"It wouldn't be the first time the industry has seen Intel using these types of claims with benchmarks," he wrote, providing a link to the U.S. Federal Trade Commission antitrust suit filed against Intel in 2009.
In that suit, the FTC alleged previous benchmark results reported by Intel "were not accurate or realistic measures of typical computer usage or performance, because they did not simulate 'real world' conditions."
Regardless of the exact performance difference between CPUs and GPUs, graphics chips are an increasingly common feature in high-performance computing systems, including extremely powerful computers like China's Nebulae system. Nebulae, which is currently the world's second most powerful computer, is powered by a combination of Xeon server chips and Nvidia GPUs.

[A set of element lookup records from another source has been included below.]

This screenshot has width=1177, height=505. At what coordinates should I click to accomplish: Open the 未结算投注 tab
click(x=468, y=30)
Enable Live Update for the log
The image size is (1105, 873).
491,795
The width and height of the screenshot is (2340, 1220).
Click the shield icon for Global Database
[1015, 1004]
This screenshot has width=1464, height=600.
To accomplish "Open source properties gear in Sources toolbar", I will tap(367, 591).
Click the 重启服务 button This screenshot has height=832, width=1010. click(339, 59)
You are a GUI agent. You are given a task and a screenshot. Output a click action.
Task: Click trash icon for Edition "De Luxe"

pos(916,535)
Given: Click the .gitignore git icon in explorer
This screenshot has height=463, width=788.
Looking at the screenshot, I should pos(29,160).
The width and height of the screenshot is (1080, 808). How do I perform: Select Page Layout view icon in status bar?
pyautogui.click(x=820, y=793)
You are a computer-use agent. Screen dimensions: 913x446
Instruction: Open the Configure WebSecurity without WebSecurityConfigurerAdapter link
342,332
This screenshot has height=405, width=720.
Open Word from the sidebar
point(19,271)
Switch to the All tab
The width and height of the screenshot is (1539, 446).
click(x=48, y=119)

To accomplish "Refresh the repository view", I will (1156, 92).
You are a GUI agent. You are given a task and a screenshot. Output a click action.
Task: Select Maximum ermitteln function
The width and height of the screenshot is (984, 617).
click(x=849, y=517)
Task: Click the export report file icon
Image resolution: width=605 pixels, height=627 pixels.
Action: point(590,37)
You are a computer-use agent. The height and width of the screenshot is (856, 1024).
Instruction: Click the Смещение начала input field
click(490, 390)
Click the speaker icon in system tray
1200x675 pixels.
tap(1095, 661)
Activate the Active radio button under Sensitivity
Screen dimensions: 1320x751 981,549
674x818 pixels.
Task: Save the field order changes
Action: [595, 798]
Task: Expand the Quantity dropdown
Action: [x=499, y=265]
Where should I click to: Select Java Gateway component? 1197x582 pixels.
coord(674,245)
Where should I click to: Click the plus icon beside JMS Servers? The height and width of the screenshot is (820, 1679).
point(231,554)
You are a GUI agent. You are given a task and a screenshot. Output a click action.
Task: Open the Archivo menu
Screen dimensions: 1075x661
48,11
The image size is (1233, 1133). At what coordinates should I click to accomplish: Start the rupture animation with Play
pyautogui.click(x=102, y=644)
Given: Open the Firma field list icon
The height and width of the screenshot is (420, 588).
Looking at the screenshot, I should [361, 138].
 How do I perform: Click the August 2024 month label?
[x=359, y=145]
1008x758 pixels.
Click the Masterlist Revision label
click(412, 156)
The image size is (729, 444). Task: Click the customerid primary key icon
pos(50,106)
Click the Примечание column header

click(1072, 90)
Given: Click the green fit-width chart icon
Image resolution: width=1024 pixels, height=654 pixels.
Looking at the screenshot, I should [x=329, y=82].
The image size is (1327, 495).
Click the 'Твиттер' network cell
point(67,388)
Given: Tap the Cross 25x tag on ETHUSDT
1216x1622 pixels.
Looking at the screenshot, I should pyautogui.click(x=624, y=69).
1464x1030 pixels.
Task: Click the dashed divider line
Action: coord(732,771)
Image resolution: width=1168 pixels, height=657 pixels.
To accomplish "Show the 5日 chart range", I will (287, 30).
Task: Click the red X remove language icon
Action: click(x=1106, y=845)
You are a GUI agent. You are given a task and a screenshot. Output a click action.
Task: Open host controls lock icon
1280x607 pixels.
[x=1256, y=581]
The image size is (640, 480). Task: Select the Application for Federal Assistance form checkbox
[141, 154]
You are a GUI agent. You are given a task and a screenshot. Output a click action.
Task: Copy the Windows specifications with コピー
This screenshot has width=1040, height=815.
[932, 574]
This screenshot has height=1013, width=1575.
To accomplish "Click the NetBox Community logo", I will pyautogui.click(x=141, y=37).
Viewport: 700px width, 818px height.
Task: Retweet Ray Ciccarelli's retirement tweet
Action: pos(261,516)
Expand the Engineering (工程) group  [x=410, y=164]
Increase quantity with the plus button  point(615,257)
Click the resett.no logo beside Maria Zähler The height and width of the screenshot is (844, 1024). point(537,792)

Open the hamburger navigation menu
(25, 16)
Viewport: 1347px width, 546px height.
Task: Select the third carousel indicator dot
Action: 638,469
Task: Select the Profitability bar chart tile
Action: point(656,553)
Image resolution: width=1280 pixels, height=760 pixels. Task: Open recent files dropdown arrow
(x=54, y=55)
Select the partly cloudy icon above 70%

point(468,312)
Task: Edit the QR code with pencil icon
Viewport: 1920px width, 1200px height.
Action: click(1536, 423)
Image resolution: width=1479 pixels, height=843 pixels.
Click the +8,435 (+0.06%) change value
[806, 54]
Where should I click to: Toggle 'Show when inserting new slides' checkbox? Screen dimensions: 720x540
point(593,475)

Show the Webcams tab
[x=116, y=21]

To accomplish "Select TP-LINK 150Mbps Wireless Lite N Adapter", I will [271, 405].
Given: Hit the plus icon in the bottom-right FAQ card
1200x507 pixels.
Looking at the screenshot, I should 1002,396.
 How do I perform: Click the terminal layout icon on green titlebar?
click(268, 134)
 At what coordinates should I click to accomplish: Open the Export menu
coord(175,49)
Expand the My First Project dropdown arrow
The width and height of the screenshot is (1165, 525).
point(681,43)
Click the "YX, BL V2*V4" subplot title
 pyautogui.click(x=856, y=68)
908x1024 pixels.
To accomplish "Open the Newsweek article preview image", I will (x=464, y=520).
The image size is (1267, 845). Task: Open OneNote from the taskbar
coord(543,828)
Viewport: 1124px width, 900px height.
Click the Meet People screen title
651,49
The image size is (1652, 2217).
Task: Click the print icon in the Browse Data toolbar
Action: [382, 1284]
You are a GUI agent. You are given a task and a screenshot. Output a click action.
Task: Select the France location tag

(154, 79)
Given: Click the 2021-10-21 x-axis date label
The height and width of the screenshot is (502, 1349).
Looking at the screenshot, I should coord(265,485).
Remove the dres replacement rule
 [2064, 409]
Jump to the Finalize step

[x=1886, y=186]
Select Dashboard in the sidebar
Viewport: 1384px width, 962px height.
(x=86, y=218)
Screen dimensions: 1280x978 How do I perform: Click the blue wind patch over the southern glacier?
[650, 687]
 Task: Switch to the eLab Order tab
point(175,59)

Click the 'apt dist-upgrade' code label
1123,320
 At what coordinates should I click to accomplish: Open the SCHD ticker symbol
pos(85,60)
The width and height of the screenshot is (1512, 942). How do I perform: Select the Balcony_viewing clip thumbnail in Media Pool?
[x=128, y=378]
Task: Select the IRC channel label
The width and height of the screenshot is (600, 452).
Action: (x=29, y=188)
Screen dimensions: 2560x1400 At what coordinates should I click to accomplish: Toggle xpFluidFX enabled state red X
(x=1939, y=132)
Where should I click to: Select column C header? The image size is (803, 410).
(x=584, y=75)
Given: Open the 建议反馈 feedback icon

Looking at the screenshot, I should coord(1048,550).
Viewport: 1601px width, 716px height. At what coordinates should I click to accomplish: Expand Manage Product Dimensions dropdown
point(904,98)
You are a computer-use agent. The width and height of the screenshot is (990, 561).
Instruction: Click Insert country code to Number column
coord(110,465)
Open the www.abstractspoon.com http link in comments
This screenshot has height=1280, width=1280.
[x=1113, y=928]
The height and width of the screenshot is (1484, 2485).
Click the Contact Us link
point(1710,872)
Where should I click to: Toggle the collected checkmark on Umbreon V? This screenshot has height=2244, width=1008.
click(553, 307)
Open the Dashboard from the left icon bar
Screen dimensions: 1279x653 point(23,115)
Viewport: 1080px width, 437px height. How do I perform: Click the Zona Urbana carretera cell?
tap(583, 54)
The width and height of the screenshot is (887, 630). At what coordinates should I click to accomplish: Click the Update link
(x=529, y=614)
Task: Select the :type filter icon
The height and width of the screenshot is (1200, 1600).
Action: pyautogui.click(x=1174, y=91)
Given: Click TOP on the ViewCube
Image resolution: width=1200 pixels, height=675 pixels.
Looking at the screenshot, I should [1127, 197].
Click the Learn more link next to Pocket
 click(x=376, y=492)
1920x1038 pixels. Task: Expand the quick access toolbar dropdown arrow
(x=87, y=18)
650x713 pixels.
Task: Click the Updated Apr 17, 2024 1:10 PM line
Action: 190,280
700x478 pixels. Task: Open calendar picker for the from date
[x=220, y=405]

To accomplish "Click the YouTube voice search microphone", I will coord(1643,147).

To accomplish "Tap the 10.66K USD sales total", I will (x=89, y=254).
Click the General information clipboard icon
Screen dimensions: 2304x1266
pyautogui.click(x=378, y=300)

Adding GPUs to a system can substantially increases performance, while reducing cost and power consumption compared to systems built using only CPUs, said Yury Drozdov, CEO of Singapore-based server maker Novatte.
Last year, Novatte built a system for a financial customer that wanted to run pricing models. The system, which cost more than US$1 million, used 60 Intel Xeon processors and 120 Nvidia GPUs. A system with similar performance built using Xeon processors alone would cost $1.6 million and consume nearly 28 percent more power, making it more costly to operate than the system built with GPUs, Drozdov said.
For its part, Intel recognizes the importance of having a powerful parallel processing chip in its product lineup to complement its CPU line. In May, Intel announced the development of a 50-core chip called Knights Corner, which the company hopes will fend off competition from graphics chip makers in the high-performance computing space. Intel has not said when Knights Corner will be available.
By comparison, Nvidia's GTX280 has the equivalent of 30 processor cores, while the company's recently announced Tesla M20 series GPUs have 56 cores.